From: ········@my-deja.com
Subject: Re: What Lisp needs to beat Java, etc.
Date: 
Message-ID: <8vpjjb$36j$1@nnrp1.deja.com>
In <··············@localhost.localdomain> Lieven Marchand wrote:

> Lastly, on the lack of libraries, I'd like to suggest to the people
> that complain about it to write some and make them available. Some
> complainers seem to think it their right to demand such things from
> the people who use CL to write applications. Even setting issues of
> intellectual property aside, making available code to the public has a
> real cost.  But even on the availability of libraries, the comparison
> should be made carefully.
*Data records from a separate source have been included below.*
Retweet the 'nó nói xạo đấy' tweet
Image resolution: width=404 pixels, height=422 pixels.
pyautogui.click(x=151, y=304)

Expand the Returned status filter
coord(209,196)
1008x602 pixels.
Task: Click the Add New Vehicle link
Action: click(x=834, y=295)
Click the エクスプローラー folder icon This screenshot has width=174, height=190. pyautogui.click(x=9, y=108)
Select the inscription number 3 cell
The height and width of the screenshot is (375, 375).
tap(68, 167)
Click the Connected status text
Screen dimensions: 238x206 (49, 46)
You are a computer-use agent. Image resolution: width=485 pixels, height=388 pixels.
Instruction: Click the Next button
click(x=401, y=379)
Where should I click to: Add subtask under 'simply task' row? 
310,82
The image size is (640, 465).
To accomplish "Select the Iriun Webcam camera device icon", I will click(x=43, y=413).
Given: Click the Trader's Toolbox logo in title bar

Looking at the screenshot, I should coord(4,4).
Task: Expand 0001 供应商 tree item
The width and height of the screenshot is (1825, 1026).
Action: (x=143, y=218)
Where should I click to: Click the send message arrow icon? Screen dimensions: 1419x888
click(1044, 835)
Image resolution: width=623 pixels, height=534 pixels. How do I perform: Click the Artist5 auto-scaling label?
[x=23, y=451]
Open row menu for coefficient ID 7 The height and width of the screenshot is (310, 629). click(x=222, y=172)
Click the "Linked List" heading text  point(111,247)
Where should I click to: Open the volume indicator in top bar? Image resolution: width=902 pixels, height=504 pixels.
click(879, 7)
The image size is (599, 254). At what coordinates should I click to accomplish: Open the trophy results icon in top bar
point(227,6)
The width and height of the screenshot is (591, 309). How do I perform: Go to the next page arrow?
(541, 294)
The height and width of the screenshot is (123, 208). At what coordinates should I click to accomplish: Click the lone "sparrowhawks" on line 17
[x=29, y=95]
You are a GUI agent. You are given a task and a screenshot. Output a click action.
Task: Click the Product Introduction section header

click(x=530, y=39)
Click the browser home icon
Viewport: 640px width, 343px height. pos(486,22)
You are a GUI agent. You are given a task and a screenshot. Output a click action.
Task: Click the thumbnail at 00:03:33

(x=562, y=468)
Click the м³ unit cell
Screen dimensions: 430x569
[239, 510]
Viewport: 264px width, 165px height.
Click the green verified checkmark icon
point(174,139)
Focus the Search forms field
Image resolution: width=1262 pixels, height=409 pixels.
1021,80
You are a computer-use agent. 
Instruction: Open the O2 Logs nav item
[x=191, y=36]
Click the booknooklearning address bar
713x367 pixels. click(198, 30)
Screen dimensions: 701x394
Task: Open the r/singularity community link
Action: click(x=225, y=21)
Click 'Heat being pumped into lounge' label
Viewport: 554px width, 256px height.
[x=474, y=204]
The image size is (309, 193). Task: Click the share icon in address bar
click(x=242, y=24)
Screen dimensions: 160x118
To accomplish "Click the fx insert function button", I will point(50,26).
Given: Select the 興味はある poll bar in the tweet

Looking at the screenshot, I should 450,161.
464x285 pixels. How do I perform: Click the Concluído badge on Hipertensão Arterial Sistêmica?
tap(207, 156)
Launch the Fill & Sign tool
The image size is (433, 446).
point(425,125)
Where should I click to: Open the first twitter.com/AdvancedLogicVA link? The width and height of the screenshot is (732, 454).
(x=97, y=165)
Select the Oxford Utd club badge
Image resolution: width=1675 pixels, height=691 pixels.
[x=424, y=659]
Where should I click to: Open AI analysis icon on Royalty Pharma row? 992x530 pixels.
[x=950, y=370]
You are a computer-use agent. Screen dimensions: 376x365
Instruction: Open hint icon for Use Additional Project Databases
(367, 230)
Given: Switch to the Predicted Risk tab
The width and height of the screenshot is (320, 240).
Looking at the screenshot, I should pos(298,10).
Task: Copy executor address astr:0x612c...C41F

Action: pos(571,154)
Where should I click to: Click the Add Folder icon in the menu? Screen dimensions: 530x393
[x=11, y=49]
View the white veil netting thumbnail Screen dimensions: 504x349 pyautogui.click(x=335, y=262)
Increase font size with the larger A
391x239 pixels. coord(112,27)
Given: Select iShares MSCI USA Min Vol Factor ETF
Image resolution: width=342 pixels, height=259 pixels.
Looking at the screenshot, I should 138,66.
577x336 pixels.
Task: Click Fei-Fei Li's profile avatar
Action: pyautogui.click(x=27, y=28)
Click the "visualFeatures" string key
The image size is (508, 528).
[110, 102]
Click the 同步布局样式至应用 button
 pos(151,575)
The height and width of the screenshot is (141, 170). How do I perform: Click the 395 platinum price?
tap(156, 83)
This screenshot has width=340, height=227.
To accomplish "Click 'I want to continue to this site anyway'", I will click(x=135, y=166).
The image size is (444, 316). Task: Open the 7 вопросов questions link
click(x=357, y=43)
There is in the {Perl, Python, Java, ...}
> community a plethora of libraries for the more simple things like
> HTTP, SMTP etc.

> This stuff is so trivial in CL that I usually roll my
> own since looking for a library, evaluating the licence, compiling it
> and getting it integrated in my environment would take longer than
> just writing it myself.

I am new to Lisp, and I'm looking for libraries such as those for HTTP
and SMTP.

I don't expect other Lisp programmers to write libraries for me, but
many people who come to Lisp from other languages wonder how come there
aren't many available (I'm talking about networking libs here, not GUI
stuff because there are many of those around) since Lisp has been here
for a while.

I'm not lazy, and I'm willing to write my own libraries and make them
publicly available for no charge, but I don't know where to begin.  If I
don't even have a basic socket interface (I can't find any libs that
provide even that), how can I write such libraries?  You say it's
trivial, and I'm really curious how.  Could you please briefly explain
how one would go about writing a thing like that?  Where to begin, etc.